Butternut Squash Arancini, a fantastic Italian appetizer for every party or celebration. Filled with creamy butternut squash risotto and mozzarella, and deep fried to perfection, these golden bites make the perfect finger food. So easy to make, and pretty quick too, these risotto balls taste of Fall.
It's what l call the 2 in 1 food, comfort food at its best, risotto, which gets shaped into balls and coated into golden crispy breadcrumbs. You can either enjoy it as a butternut squash risotto or take it to the very next level as deep-fried risotto balls.
Creamy risotto is a dish many people love. It's fairly simple to make, unlike the popular belief that it's such a hassle making it. Yes and no, l would say. Indeed, the risotto is meant to have a certain creamy texture, which can be achieved by using the right cooking technique, but it's nothing even a beginner can't do.
It certainly uses more liquid than you usually use when boiling plain rice, for example. It's a rather 1 part rice, 4 parts liquid, and arborio rice is the best for making risotto.

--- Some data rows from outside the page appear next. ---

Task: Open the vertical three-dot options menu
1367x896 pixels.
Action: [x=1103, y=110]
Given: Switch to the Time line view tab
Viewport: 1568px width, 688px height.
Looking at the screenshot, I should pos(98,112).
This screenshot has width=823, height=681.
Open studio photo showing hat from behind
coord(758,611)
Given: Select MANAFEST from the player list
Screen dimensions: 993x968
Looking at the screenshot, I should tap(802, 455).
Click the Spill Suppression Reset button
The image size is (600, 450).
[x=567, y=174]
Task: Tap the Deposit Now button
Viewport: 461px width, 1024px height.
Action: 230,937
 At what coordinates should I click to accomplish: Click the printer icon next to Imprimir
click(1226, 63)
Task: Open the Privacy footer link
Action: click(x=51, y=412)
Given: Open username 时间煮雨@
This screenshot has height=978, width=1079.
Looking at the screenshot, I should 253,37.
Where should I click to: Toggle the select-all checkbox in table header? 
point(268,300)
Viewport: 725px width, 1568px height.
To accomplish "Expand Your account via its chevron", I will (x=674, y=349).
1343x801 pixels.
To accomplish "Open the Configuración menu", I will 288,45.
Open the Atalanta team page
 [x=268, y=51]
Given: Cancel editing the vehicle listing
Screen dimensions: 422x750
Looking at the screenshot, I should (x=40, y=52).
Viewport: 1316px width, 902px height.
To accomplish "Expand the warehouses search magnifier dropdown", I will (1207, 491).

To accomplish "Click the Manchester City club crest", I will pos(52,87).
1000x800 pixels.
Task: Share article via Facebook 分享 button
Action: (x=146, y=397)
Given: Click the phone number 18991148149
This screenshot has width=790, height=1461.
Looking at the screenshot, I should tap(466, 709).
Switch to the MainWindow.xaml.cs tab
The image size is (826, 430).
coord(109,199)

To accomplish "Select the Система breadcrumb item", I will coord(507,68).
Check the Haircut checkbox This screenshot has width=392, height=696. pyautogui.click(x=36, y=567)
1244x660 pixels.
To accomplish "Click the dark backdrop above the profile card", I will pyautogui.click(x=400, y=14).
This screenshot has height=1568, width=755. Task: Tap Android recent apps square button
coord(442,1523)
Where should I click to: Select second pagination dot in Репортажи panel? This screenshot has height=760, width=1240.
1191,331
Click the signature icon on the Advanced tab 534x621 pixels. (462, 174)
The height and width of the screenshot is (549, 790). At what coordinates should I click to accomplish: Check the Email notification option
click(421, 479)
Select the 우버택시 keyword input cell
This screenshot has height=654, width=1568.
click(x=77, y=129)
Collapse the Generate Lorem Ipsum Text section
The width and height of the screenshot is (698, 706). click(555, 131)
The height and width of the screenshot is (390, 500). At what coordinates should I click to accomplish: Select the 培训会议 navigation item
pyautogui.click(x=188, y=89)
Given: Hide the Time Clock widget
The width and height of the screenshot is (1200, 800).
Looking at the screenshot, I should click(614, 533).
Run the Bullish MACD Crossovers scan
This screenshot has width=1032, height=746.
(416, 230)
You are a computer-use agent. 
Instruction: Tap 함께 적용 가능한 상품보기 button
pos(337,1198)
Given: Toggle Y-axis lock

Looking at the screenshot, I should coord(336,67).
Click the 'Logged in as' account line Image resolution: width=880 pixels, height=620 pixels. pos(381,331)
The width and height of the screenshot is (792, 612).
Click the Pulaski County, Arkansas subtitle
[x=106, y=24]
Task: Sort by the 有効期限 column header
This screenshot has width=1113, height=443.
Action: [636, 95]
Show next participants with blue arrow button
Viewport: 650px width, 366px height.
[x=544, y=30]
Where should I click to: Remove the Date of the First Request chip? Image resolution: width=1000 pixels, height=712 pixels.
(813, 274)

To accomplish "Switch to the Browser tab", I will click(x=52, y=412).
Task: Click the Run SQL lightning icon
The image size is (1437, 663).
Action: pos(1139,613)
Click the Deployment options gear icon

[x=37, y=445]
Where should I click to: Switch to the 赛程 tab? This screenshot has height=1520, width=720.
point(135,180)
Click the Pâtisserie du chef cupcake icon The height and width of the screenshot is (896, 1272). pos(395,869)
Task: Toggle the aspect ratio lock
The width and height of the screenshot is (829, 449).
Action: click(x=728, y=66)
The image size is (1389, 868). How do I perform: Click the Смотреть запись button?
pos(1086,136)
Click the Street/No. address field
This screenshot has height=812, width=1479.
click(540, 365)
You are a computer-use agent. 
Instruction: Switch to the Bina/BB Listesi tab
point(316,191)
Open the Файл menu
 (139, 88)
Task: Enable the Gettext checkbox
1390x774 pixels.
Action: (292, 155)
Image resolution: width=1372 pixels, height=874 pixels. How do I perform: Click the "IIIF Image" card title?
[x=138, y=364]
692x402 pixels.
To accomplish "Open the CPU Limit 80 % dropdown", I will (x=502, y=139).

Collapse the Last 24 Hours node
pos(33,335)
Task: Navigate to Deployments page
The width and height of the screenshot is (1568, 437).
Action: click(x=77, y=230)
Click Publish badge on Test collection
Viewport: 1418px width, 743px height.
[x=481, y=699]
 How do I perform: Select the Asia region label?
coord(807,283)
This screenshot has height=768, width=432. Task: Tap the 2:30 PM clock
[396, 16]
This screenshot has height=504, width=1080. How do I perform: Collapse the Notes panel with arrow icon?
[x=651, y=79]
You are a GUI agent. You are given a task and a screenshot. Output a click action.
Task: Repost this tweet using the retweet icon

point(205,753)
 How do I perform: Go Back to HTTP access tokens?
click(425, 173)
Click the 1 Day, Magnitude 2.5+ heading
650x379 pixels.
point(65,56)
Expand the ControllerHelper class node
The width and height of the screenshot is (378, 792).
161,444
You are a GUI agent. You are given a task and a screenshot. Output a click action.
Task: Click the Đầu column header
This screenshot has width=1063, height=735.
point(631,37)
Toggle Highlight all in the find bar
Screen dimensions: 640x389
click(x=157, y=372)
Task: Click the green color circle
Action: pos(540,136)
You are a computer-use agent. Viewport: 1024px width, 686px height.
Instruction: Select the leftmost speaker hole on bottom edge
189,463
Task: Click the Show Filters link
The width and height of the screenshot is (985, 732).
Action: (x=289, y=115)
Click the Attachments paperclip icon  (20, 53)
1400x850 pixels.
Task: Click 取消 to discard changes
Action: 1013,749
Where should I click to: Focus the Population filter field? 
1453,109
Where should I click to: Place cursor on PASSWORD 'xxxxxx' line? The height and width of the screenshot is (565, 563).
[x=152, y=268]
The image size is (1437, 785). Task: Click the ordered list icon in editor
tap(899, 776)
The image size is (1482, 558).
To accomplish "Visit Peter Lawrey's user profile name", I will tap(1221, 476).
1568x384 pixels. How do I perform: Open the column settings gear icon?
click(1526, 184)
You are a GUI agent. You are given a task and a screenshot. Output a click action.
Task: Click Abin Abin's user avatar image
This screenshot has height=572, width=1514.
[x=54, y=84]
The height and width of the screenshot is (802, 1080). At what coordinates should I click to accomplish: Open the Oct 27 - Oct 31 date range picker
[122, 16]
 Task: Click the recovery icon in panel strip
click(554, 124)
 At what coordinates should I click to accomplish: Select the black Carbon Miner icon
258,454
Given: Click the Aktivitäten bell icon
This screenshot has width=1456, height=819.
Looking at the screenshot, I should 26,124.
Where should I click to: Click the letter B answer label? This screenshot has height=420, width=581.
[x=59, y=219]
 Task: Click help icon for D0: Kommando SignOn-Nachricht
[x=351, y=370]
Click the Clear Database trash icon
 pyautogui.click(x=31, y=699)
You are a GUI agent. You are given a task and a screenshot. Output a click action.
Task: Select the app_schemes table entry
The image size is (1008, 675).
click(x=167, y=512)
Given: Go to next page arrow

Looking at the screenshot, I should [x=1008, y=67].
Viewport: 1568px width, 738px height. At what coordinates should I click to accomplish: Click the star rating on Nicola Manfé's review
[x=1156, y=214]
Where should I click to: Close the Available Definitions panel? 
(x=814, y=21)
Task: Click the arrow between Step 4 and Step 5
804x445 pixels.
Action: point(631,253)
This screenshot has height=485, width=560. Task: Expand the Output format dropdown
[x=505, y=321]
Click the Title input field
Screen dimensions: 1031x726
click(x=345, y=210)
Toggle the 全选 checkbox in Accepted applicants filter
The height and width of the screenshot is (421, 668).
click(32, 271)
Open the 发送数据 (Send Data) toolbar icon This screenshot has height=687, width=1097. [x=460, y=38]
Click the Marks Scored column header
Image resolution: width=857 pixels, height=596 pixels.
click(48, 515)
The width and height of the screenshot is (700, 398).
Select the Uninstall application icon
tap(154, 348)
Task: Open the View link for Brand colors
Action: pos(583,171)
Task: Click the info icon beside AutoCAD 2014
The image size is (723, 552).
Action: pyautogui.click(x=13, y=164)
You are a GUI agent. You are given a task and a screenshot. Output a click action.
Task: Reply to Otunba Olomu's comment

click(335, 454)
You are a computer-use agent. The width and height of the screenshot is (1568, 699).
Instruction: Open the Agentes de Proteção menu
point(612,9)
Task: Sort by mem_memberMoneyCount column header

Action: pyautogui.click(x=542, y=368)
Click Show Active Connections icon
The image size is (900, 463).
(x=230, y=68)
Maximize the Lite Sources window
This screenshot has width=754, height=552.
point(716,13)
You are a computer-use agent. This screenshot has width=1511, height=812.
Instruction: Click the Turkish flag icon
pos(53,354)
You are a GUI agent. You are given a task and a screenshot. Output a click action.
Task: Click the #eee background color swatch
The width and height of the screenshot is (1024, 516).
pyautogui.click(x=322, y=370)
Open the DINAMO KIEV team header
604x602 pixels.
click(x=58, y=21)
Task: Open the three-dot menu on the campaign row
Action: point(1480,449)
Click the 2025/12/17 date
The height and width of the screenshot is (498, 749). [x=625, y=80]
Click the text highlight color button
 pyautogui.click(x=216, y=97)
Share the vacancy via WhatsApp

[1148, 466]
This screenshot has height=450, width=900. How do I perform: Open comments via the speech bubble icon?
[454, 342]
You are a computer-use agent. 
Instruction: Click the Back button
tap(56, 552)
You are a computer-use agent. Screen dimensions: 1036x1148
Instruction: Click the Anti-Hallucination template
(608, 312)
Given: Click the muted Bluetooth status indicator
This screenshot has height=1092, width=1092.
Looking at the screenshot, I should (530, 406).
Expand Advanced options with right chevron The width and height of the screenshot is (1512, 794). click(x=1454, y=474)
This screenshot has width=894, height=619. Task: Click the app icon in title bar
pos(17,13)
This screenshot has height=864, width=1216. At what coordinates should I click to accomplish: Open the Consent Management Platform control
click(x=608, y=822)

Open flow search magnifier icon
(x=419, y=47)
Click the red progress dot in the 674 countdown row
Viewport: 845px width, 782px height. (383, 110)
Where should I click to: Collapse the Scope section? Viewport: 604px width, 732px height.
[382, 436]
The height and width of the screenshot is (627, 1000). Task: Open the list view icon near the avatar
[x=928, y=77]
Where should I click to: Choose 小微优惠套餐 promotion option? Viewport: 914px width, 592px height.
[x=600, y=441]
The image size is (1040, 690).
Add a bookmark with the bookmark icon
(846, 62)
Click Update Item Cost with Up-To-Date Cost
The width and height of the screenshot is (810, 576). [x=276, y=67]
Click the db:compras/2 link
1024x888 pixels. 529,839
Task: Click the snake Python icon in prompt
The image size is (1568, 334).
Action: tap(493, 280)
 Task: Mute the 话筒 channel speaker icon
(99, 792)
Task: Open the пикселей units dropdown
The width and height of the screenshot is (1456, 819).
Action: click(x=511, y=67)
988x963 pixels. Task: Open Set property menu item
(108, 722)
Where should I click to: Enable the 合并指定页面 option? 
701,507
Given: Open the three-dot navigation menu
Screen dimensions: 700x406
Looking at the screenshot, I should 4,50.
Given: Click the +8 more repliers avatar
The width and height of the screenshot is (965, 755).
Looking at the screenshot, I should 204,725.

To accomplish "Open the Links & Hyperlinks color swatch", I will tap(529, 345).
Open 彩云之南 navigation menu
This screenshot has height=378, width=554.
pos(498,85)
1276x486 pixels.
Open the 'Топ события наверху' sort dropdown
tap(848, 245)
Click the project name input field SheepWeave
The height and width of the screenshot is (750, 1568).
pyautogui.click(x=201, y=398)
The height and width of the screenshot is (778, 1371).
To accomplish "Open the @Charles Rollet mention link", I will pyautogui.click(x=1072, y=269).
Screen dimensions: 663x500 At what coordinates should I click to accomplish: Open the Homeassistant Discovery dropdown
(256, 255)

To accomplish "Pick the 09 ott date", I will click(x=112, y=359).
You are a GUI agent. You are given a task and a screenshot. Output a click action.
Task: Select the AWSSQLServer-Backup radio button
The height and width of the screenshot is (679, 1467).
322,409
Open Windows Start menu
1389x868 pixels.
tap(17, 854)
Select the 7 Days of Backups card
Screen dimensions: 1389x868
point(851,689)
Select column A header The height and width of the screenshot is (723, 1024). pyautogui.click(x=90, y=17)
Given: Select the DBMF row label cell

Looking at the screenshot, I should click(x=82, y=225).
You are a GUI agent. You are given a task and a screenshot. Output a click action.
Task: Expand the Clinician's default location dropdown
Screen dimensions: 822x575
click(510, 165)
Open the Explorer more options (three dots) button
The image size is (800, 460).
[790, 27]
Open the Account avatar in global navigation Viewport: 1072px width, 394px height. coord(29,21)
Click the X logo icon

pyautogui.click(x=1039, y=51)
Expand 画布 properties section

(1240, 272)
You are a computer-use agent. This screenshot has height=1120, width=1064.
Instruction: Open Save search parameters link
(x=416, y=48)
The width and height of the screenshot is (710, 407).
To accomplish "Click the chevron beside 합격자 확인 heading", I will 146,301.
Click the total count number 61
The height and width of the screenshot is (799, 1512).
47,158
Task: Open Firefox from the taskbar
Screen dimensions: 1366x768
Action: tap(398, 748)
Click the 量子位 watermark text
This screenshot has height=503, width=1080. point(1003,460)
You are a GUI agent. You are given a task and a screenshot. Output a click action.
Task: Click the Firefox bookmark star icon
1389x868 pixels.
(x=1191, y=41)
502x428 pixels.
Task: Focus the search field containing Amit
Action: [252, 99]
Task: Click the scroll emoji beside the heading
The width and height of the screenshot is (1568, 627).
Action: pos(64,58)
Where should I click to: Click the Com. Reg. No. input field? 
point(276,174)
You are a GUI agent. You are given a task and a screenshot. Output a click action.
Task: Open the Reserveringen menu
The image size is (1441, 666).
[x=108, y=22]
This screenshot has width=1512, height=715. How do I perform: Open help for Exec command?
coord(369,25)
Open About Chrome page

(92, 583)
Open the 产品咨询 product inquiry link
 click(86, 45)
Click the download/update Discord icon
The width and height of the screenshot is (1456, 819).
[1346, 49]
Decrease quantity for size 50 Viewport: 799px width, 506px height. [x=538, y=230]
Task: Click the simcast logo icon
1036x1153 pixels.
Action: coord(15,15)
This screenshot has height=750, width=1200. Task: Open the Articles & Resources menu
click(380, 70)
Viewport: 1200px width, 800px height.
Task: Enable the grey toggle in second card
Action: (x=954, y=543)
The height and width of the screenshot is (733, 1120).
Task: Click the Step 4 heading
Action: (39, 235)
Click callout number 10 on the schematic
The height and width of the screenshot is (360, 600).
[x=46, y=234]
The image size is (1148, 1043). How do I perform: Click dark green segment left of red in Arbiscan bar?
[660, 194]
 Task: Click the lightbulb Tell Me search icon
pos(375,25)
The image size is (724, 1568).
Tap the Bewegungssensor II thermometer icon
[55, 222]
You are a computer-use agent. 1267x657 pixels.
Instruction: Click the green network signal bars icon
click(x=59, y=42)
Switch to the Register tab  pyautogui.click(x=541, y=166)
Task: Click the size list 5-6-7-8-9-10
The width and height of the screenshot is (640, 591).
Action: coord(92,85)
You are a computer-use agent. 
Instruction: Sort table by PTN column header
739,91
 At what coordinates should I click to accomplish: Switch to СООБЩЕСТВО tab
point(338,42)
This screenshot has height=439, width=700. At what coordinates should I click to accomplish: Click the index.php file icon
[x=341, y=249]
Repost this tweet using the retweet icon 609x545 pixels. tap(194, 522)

What are arancini or risotto balls?
Risotto balls, or the popular Italian arancini are rice balls that are deep-fried until golden and crispy on the outside, and soft on the inside. The risotto is first cooked, then let to cool down before it's shaped into balls, coated in flour, beaten egg, and breadcrumbs, then fried.
Ingredients needed to make butternut squash arancini
- leftover roasted butternut squash risotto - you can check my recipes for roasted butternut squash halves and roasted butternut squash risotto as the 3 recipes are interlinked
- mozzarella cheese - to stuff the risotto balls
- flour - simple plain flour for coating the balls
- breadcrumbs - I used golden breadcrumbs, but panko breadcrumbs will also work
- eggs - beaten eggs will help stick the flour and breadcrumbs to the rice balls
- salt and pepper
- oil for frying - vegetable oil is the best
Step-by-step photos and instructions
- take a tablespoon of risotto in your hands, then shape into a patty
- place a cube of mozzarella cheese and place it in the middle, then close the patty to be shaped into a ball
The rice will be pretty sticky, so have a bowl of water around to wet your hands before shaping another ball, it really does the trick.
- dip the rice ball into flour, beaten egg, then breadcrumbs
- repeat with the rest of the risotto
- heat up the oil in a deep pan, and deep fry the arancini in batches until they are golden and the mozzarella is gooey
- remove the balls from the pan and transfer them to a plate lined with kitchen towel to absorb the excess oil
- serve hot
You get some delicious arancini that are super nice and crispy, and sinfully hot.
Can the rice balls be baked?
Yes, absolutely. Once they are coated in breadcrumbs, grease a baking tray, arrange the risotto balls, then either drizzle some oil over, or spray some cooking oil over.
Bake at 200 degrees Celsius (390 Fahrenheit) for about 20 minutes or until golden. Do make sure you shake the tray now and again to ensure even baking.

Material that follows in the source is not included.